Health care plan. Photo: Adobe Stock

Controlling spiraling costs and navigating an increasingly complex policy environment are top of mind for health plan executives as they look ahead to 2026. More than 8 in 10 say regulatory pressures are affecting their costs and margins, according to new research from HealthEdge.

“The cost of health care is outpacing both inflation and wage growth, and this existential challenge is straining every corner of the industry ecosystem,” said Alan Stein, chief solutions officer for the health care technology company. “Health plan leaders are in the untenable position of trying to control costs, maintain pace with regulatory change and meet the rising expectations of both members and providers.”

The latest survey of 550 executives revealed a shift in concerns. Since the One Big Beautiful Bill Act was enacted last summer, regulatory and compliance pressures have outranked challenges such as member satisfaction and workforce shortages, which executives identified as more significant last year.

Executives overwhelmingly are turning to technology and services as their primary strategy to combat rising costs and address regulatory challenges. Six in 10 respondents are automating manual processes with artificial intelligence, machine learning or advanced analytics. They plan to increase their use of digital tools to over the next 12 months to reduce spend. Additionally, more than half of payers are applying AI or machine learning to avoid penalties associated with interoperability mandates and prior authorization requirements by automating more approvals.

The survey also revealed a disconnect between payer executives and their members on the perceived role of a health plan.

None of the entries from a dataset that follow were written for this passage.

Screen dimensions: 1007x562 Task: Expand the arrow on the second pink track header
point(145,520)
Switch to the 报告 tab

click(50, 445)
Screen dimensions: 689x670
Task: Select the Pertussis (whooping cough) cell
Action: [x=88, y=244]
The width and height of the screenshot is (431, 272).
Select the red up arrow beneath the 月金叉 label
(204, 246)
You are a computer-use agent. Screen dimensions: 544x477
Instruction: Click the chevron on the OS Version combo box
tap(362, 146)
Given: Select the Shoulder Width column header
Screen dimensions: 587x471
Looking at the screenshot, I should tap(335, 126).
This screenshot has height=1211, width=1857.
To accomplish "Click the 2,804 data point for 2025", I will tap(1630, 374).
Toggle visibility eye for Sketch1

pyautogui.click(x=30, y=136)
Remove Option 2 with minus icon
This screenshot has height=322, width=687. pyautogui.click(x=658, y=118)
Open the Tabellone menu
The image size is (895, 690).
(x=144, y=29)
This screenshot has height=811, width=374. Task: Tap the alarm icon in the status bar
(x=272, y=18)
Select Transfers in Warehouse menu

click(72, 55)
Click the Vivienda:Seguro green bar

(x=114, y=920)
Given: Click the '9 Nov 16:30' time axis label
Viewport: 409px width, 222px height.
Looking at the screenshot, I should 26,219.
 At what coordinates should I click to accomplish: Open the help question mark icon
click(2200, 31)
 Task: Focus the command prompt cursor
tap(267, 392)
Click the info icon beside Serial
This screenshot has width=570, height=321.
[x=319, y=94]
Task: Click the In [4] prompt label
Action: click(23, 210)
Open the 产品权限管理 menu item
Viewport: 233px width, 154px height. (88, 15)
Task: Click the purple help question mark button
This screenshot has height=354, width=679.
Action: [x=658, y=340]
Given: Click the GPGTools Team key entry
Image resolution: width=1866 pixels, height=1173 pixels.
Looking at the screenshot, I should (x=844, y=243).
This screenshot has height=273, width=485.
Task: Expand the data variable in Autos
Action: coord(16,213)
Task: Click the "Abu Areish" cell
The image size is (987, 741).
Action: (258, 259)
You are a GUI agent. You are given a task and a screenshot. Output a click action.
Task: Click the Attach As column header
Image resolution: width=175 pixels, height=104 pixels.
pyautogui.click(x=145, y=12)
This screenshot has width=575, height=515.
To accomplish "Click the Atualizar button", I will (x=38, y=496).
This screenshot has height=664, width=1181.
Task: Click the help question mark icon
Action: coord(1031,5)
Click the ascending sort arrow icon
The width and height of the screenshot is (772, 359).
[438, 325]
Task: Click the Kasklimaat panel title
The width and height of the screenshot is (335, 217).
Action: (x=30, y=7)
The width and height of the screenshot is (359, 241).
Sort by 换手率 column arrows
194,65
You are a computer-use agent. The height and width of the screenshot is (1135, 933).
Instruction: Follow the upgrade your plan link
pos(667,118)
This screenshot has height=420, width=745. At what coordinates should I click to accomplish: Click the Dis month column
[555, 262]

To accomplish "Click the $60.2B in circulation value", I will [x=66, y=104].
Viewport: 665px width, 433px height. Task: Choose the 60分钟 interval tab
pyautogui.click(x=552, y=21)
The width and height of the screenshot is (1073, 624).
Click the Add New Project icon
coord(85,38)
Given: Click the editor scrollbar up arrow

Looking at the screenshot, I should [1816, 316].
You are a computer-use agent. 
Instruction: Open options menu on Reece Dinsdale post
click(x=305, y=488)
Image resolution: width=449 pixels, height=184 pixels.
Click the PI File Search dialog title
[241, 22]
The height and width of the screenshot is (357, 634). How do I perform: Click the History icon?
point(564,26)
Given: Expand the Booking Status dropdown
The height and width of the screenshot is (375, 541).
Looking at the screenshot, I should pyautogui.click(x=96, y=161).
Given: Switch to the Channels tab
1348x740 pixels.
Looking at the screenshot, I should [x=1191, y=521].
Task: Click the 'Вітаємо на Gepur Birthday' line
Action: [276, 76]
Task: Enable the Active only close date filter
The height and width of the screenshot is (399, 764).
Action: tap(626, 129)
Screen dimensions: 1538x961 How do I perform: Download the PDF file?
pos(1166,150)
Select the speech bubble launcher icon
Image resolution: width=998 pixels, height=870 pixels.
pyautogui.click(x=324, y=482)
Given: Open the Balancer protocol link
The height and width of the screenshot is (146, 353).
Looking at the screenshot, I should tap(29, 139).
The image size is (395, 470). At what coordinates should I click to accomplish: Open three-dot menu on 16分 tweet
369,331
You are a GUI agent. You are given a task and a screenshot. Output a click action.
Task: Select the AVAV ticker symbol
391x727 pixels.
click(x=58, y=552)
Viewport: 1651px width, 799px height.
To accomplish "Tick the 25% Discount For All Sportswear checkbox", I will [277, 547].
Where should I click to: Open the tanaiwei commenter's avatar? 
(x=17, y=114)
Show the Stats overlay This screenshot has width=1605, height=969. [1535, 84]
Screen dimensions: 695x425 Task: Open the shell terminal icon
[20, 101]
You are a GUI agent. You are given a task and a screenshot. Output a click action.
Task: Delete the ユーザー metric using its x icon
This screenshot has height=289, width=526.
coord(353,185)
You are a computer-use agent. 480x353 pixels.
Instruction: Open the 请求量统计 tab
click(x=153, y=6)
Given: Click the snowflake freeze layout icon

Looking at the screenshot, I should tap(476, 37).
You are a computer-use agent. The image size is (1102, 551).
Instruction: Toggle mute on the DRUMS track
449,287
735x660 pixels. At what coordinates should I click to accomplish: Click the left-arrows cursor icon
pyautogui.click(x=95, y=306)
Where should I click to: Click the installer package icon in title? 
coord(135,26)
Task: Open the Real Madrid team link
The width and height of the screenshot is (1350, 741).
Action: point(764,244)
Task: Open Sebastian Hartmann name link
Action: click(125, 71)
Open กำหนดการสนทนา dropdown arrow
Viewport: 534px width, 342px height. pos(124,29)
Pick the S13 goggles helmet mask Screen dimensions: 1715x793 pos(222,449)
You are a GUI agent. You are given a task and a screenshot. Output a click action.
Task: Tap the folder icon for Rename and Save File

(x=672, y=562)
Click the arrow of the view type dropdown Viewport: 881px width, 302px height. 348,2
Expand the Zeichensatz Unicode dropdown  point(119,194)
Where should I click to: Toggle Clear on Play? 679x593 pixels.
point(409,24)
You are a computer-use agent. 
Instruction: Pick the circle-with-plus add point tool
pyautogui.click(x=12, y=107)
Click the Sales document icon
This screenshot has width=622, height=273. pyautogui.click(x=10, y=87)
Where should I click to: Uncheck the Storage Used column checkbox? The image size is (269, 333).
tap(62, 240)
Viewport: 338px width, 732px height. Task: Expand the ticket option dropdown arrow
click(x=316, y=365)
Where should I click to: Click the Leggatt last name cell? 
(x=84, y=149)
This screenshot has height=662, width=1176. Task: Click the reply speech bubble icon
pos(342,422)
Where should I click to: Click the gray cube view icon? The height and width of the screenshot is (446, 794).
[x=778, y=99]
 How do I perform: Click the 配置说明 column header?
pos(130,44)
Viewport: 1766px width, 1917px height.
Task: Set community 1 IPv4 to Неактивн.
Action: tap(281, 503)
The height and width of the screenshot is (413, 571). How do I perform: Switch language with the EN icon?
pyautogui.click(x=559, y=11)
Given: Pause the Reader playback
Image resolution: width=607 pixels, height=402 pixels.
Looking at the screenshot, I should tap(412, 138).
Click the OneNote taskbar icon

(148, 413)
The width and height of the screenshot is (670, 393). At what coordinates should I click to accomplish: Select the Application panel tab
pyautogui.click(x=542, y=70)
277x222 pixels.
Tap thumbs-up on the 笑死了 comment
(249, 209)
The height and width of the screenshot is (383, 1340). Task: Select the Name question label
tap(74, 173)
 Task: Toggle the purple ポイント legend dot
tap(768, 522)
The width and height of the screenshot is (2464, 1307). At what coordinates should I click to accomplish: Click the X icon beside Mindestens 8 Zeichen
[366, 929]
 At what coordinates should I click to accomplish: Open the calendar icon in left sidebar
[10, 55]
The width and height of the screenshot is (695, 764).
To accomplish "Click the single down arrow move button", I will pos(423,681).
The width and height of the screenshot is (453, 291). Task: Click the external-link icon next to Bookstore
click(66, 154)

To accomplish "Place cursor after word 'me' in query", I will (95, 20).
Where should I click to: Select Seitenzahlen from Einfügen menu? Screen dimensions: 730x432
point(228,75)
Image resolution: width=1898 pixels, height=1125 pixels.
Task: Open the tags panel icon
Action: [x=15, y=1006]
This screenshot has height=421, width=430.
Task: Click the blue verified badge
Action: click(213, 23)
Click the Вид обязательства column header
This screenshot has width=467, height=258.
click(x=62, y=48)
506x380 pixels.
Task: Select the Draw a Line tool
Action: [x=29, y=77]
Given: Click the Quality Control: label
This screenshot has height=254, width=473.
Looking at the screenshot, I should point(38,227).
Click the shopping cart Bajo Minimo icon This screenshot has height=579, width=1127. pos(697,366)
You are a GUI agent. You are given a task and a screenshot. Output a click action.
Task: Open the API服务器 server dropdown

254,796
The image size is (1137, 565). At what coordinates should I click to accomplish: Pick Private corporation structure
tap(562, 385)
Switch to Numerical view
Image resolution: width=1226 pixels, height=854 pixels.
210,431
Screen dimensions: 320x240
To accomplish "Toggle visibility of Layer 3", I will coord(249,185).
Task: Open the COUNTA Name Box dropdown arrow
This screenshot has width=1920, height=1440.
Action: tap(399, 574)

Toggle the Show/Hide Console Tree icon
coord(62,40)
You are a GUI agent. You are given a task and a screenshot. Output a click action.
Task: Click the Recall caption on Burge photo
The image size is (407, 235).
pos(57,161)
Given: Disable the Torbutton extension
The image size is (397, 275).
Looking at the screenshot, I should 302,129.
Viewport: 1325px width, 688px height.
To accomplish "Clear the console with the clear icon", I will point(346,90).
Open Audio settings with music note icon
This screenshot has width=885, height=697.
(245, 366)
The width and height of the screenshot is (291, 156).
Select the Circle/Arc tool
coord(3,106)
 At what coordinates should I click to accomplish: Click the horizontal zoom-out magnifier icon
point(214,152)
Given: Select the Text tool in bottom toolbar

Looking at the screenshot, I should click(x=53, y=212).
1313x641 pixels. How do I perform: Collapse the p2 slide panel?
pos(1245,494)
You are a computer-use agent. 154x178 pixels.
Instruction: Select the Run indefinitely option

Although three-quarters of executives said their members see them as a partner in the care journey, only half of consumers expressed the same opinion in an earlier poll. Payers are accelerating investments in digital tools to address this discrepancy and bring themselves closer to their members. More than half said their organizations already offer online scheduling systems (59%); personalized health and wellness recommendations (57%); and a mobile app (53%) to their member populations.

With mounting pressure on margins and increased consumer volatility, health plan leaders are rapidly expanding deployment of automation and next-generation solutions to deliver a seamless experience and strengthen member relationships. Although only one-third of payer organizations currently offer chatbots, half of executives said they are committed to implementing them within the next year

“There are difficult decisions on the horizon in the coming year, but it is clear payers are embracing modern, connected and scalable technology and services to support collaborative, data-sharing partnerships,” Stein said. “AI has rapidly emerged as the primary strategy to help combat rising costs and meet regulatory requirements, and investments around technology modernization, interoperability and automation reflect that.”